▸ WORK TO COMPLETE: From the listing below, extract every line in which the word "Category" appears.

BEGIN INPUT RECORDS

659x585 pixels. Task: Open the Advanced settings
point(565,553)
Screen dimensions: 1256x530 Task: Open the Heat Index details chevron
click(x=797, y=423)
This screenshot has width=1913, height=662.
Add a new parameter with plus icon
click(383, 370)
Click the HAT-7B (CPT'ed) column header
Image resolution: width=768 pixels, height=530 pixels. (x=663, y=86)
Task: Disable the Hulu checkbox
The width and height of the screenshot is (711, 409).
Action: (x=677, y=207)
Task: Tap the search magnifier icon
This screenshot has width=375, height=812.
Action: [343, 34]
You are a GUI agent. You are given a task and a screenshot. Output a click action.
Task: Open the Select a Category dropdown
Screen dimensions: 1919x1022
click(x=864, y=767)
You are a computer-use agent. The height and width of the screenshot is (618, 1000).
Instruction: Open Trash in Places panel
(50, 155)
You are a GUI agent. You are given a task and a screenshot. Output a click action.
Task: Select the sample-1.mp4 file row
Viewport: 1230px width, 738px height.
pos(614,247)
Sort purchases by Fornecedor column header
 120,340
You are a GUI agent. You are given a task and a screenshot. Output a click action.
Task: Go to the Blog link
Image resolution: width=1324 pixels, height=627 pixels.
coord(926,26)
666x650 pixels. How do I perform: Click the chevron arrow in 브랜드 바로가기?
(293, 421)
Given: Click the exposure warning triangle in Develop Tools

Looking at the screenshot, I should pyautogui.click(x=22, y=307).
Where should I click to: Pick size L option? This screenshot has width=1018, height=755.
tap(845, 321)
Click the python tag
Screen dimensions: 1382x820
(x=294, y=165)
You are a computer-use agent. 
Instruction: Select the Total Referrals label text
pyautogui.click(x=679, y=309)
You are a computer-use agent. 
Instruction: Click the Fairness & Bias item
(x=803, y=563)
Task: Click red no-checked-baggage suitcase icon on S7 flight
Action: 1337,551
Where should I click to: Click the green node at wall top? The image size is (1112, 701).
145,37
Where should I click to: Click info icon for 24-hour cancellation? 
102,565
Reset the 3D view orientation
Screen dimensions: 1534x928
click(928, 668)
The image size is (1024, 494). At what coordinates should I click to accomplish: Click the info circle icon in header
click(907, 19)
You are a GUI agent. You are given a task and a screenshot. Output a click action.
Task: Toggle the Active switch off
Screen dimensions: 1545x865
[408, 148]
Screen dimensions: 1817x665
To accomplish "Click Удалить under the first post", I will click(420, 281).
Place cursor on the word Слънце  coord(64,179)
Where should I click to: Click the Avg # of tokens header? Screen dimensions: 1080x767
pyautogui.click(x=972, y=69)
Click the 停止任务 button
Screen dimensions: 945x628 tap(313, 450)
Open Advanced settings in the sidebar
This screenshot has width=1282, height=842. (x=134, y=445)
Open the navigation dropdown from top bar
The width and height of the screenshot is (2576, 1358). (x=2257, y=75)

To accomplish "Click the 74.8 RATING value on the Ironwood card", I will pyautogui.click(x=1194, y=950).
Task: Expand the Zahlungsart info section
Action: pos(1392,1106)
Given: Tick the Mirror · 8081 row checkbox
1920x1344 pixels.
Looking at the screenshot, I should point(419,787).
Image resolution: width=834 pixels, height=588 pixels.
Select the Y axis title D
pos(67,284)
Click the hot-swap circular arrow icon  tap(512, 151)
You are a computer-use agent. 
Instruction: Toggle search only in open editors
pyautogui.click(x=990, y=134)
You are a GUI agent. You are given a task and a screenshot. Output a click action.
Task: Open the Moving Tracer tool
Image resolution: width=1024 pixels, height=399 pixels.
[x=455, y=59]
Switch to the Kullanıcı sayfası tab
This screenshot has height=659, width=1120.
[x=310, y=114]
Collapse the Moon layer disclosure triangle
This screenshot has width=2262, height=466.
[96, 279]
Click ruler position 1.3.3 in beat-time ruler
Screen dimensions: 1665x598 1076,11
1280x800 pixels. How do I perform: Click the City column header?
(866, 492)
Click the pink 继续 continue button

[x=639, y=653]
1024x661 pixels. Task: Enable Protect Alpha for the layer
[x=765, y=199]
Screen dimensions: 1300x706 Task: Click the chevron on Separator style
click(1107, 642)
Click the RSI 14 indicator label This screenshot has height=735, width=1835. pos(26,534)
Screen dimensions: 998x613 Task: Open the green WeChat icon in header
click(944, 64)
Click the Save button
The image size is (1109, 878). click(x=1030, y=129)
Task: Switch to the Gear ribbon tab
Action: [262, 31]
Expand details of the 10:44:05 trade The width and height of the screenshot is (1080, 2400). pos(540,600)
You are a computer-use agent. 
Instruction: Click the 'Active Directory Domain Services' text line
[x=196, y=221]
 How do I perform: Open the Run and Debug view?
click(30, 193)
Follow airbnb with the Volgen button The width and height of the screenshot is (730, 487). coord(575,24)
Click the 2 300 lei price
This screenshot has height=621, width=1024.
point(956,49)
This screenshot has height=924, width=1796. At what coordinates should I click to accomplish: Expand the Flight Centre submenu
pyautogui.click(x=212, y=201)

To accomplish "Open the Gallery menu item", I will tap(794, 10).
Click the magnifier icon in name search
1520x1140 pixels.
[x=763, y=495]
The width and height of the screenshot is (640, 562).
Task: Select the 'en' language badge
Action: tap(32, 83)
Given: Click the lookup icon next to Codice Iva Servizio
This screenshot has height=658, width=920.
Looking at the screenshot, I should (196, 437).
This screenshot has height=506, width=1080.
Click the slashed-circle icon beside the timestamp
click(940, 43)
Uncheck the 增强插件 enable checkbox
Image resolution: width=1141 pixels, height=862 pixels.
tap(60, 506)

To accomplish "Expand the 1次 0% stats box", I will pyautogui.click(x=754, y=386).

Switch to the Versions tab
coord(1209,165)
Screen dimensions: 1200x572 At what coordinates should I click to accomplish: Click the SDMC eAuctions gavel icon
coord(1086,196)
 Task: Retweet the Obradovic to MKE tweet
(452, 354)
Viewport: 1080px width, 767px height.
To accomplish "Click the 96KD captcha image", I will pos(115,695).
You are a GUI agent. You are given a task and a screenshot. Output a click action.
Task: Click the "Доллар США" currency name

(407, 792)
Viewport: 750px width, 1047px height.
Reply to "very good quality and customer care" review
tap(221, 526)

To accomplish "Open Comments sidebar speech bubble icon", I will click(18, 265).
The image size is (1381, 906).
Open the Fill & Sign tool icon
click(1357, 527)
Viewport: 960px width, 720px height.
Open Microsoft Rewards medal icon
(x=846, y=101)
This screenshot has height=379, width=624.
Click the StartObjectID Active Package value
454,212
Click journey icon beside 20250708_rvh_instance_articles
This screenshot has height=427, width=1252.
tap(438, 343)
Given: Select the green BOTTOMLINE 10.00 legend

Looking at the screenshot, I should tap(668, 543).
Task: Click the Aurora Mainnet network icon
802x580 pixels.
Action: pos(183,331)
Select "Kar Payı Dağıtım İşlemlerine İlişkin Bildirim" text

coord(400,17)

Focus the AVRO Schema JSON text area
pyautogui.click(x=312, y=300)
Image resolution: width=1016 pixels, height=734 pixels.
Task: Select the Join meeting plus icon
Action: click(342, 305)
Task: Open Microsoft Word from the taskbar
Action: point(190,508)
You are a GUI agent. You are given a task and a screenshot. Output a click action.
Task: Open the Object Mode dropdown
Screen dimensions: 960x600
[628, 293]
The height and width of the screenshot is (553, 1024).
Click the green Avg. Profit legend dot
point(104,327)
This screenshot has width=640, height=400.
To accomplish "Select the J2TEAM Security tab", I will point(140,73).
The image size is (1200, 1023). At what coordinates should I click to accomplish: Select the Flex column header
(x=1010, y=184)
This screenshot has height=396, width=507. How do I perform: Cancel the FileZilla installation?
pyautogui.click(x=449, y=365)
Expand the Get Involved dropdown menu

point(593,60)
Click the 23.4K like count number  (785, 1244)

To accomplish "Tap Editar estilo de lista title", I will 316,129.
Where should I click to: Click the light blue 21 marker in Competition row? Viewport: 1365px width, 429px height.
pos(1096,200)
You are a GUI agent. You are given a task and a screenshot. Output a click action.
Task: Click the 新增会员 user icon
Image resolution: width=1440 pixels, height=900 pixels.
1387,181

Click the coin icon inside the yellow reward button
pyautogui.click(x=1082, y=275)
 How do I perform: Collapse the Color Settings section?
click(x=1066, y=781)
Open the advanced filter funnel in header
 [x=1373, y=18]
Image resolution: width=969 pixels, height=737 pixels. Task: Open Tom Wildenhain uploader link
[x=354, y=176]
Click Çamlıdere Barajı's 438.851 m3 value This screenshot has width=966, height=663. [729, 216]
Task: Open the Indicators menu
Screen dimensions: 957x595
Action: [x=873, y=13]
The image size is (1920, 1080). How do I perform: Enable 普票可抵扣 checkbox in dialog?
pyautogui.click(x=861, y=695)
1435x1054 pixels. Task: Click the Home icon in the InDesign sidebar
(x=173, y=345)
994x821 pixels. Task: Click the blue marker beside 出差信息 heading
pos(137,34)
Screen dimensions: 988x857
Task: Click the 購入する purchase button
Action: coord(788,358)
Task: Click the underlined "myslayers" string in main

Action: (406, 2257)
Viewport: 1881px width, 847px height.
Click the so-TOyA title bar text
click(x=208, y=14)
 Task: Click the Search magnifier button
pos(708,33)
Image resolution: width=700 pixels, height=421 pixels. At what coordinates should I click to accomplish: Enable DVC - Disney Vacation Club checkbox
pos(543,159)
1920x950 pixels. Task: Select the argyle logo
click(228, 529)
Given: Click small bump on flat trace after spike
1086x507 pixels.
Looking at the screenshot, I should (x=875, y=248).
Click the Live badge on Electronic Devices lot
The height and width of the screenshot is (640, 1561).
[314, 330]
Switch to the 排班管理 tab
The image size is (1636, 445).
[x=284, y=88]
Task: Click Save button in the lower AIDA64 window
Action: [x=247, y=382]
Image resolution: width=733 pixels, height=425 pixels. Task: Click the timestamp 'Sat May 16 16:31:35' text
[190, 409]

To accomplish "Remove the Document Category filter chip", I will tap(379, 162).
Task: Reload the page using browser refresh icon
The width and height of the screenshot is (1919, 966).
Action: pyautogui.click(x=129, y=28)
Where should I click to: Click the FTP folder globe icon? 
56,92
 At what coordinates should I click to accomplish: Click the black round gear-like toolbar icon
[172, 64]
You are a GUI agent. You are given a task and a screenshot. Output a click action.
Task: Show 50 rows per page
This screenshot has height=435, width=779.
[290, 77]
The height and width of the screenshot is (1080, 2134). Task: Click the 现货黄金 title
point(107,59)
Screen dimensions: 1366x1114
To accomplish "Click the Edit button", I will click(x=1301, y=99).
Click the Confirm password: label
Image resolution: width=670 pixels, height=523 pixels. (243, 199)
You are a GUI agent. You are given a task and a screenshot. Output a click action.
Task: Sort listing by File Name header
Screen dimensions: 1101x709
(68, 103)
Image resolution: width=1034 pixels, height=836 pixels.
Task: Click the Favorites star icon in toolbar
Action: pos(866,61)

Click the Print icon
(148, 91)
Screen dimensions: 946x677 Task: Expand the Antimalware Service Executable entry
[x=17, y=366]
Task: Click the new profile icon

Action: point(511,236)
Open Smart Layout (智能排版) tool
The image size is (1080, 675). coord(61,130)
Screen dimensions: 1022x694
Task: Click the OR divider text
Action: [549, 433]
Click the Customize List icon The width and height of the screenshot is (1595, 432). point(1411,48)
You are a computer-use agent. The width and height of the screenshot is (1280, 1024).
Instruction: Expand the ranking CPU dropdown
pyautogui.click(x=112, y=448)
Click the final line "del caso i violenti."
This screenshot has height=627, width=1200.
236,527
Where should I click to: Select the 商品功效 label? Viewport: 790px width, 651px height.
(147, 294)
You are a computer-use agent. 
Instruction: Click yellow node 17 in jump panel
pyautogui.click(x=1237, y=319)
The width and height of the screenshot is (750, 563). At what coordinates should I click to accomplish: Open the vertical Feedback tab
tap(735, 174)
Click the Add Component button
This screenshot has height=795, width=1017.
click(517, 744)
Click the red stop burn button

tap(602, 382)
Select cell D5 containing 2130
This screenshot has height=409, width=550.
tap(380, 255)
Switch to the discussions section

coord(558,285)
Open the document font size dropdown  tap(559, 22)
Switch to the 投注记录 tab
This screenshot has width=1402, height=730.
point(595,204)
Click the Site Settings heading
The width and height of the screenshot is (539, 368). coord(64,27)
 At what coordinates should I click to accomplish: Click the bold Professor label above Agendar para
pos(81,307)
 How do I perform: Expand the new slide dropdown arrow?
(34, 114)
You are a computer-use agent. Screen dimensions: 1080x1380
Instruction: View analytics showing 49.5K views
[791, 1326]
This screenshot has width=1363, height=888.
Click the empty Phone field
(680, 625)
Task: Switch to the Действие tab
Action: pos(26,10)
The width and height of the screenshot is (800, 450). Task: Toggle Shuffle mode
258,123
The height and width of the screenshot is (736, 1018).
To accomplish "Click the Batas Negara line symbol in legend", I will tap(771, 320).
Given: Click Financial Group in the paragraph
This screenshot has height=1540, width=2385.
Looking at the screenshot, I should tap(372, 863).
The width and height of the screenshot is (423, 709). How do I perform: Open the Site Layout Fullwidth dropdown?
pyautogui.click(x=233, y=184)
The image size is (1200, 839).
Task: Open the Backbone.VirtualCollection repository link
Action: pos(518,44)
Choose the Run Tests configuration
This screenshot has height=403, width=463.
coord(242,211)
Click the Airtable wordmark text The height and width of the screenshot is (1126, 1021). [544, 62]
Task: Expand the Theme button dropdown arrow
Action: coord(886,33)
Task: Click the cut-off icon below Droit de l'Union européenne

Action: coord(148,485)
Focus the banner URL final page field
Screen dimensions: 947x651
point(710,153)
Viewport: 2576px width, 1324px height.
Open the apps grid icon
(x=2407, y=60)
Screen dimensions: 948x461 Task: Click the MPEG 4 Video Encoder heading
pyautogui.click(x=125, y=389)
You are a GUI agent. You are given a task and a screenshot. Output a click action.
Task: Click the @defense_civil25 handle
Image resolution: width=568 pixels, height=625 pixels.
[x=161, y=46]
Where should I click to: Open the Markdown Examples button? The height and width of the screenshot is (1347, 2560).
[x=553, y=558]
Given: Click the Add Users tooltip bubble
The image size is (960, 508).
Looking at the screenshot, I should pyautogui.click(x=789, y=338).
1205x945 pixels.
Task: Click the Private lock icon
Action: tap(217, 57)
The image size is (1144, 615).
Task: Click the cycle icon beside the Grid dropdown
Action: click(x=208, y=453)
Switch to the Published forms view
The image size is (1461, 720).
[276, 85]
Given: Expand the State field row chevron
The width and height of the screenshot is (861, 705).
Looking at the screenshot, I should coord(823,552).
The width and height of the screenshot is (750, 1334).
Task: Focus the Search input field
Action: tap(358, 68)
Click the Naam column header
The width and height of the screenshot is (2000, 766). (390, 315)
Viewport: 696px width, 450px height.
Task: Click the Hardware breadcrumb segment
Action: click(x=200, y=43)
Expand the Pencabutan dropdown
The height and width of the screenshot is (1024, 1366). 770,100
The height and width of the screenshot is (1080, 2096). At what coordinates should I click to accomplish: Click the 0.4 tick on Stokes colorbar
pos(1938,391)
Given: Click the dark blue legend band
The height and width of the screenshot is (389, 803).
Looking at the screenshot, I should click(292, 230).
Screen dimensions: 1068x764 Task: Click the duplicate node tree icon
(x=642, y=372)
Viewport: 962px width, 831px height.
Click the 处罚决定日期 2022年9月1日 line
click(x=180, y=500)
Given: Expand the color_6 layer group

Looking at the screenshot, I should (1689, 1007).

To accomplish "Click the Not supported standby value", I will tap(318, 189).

END INPUT RECORDS

▸ SOLUTION TO THIS TASK:
Task: Open the Select a Category dropdown
To accomplish "Remove the Document Category filter chip", I will tap(379, 162).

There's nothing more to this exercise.